┌─ PROVIDED RECORDS

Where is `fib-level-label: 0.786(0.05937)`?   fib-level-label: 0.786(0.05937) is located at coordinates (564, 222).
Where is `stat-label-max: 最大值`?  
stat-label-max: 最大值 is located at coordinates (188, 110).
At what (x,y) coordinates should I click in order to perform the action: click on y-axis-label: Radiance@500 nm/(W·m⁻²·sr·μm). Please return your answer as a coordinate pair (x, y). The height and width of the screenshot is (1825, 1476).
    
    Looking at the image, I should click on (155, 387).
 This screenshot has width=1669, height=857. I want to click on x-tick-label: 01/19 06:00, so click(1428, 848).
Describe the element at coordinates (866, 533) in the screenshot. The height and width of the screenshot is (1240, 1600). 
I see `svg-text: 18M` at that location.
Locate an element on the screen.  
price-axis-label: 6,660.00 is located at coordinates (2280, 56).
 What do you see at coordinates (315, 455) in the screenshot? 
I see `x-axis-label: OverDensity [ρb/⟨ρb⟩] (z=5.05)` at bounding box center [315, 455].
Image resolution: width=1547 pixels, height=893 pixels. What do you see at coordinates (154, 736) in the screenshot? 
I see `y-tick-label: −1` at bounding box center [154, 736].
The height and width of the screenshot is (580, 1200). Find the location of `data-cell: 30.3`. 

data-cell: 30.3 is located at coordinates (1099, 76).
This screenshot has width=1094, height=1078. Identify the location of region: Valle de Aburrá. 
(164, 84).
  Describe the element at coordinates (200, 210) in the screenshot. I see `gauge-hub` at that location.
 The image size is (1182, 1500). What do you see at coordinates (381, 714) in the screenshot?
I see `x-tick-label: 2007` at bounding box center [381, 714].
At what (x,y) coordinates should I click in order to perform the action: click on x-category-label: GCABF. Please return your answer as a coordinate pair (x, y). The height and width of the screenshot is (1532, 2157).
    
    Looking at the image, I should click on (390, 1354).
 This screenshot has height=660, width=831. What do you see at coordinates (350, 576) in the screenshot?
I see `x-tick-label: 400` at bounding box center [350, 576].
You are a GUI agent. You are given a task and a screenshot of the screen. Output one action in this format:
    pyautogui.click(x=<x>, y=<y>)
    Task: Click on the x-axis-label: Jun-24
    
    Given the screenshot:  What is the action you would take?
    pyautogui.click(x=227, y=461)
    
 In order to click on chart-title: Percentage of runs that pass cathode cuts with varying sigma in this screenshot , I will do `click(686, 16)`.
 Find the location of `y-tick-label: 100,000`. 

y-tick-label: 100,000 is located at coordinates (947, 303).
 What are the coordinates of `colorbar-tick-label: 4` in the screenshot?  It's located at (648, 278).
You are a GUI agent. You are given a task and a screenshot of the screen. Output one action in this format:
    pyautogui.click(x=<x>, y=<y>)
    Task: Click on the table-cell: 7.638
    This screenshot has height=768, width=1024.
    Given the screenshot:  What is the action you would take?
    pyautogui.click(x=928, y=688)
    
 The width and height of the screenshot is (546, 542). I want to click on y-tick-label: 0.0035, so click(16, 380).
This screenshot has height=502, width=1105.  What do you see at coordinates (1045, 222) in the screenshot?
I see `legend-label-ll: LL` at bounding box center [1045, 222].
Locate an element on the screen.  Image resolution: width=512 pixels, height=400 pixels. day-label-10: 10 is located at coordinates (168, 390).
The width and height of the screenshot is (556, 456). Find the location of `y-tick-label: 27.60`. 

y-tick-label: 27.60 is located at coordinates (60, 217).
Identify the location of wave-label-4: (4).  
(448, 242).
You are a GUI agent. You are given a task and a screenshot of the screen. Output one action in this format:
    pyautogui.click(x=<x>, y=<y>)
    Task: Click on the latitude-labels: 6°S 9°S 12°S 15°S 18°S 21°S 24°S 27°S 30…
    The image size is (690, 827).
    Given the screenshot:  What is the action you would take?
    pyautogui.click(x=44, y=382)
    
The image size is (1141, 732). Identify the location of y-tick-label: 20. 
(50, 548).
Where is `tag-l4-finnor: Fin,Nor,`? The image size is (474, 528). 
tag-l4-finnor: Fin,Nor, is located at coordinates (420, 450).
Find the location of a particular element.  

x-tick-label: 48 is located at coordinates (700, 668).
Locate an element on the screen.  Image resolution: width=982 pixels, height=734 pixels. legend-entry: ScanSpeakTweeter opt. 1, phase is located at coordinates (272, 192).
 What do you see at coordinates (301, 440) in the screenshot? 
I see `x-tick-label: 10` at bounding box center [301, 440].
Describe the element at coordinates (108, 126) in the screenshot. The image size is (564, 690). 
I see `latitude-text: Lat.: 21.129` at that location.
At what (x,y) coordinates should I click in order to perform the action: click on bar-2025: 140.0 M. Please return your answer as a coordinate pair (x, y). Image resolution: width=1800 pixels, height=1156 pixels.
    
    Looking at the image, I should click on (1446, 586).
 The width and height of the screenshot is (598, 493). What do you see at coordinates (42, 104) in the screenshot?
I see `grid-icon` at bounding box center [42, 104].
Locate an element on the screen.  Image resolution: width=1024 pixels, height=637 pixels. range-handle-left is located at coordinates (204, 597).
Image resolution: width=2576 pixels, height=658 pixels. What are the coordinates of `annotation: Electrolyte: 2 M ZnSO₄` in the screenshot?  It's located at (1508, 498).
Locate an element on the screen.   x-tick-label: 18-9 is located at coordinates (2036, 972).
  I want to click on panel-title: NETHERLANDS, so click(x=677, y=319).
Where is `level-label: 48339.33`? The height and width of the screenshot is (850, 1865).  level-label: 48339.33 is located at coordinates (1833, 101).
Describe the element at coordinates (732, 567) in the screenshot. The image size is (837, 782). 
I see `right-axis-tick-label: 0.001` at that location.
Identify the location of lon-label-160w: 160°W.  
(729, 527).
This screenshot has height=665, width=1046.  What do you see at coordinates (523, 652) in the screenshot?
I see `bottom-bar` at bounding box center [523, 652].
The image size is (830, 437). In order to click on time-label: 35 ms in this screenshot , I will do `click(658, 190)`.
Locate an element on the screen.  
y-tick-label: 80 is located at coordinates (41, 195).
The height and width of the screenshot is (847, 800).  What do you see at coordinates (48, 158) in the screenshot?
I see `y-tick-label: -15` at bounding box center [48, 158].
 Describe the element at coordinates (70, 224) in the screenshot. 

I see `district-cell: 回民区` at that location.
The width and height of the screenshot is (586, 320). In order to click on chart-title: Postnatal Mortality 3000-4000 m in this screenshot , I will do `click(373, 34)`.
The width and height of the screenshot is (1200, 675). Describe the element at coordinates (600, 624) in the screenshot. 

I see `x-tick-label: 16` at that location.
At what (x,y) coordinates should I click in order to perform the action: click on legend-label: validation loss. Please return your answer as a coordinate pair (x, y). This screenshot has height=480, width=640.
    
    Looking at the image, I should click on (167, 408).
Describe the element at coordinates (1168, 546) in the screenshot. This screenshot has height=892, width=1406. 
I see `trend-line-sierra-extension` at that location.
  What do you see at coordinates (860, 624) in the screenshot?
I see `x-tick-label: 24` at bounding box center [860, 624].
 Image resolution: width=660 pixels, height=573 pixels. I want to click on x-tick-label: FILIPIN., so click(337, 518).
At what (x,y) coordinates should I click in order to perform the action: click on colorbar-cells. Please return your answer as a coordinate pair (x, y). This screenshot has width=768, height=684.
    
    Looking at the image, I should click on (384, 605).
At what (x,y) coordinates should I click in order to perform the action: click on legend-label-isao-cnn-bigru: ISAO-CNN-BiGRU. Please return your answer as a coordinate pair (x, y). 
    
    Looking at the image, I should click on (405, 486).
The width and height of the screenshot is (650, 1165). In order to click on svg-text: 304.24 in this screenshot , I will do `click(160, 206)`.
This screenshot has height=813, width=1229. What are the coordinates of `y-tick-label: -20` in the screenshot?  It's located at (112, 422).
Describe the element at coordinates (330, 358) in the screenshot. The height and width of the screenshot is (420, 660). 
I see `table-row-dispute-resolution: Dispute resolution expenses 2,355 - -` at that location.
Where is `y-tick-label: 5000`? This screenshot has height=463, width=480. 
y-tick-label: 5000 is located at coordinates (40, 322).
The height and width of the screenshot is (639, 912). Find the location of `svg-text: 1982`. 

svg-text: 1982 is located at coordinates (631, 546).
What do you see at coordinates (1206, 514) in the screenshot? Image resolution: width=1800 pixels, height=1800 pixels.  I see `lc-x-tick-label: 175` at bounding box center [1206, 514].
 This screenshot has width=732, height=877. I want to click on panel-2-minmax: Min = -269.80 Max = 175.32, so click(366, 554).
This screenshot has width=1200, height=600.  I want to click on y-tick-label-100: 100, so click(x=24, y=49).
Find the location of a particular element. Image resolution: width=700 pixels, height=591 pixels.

└─

#### TASK BRIEF
Copy the data verbatim from its first line up to and including the line with "This screenshot has width=1669, height=857.".

#### ANSWER SPACE
Where is `fib-level-label: 0.786(0.05937)`?   fib-level-label: 0.786(0.05937) is located at coordinates (564, 222).
Where is `stat-label-max: 最大值`?  
stat-label-max: 最大值 is located at coordinates (188, 110).
At what (x,y) coordinates should I click in order to perform the action: click on y-axis-label: Radiance@500 nm/(W·m⁻²·sr·μm). Please return your answer as a coordinate pair (x, y). The height and width of the screenshot is (1825, 1476).
    
    Looking at the image, I should click on (155, 387).
 This screenshot has width=1669, height=857. I want to click on x-tick-label: 01/19 06:00, so click(1428, 848).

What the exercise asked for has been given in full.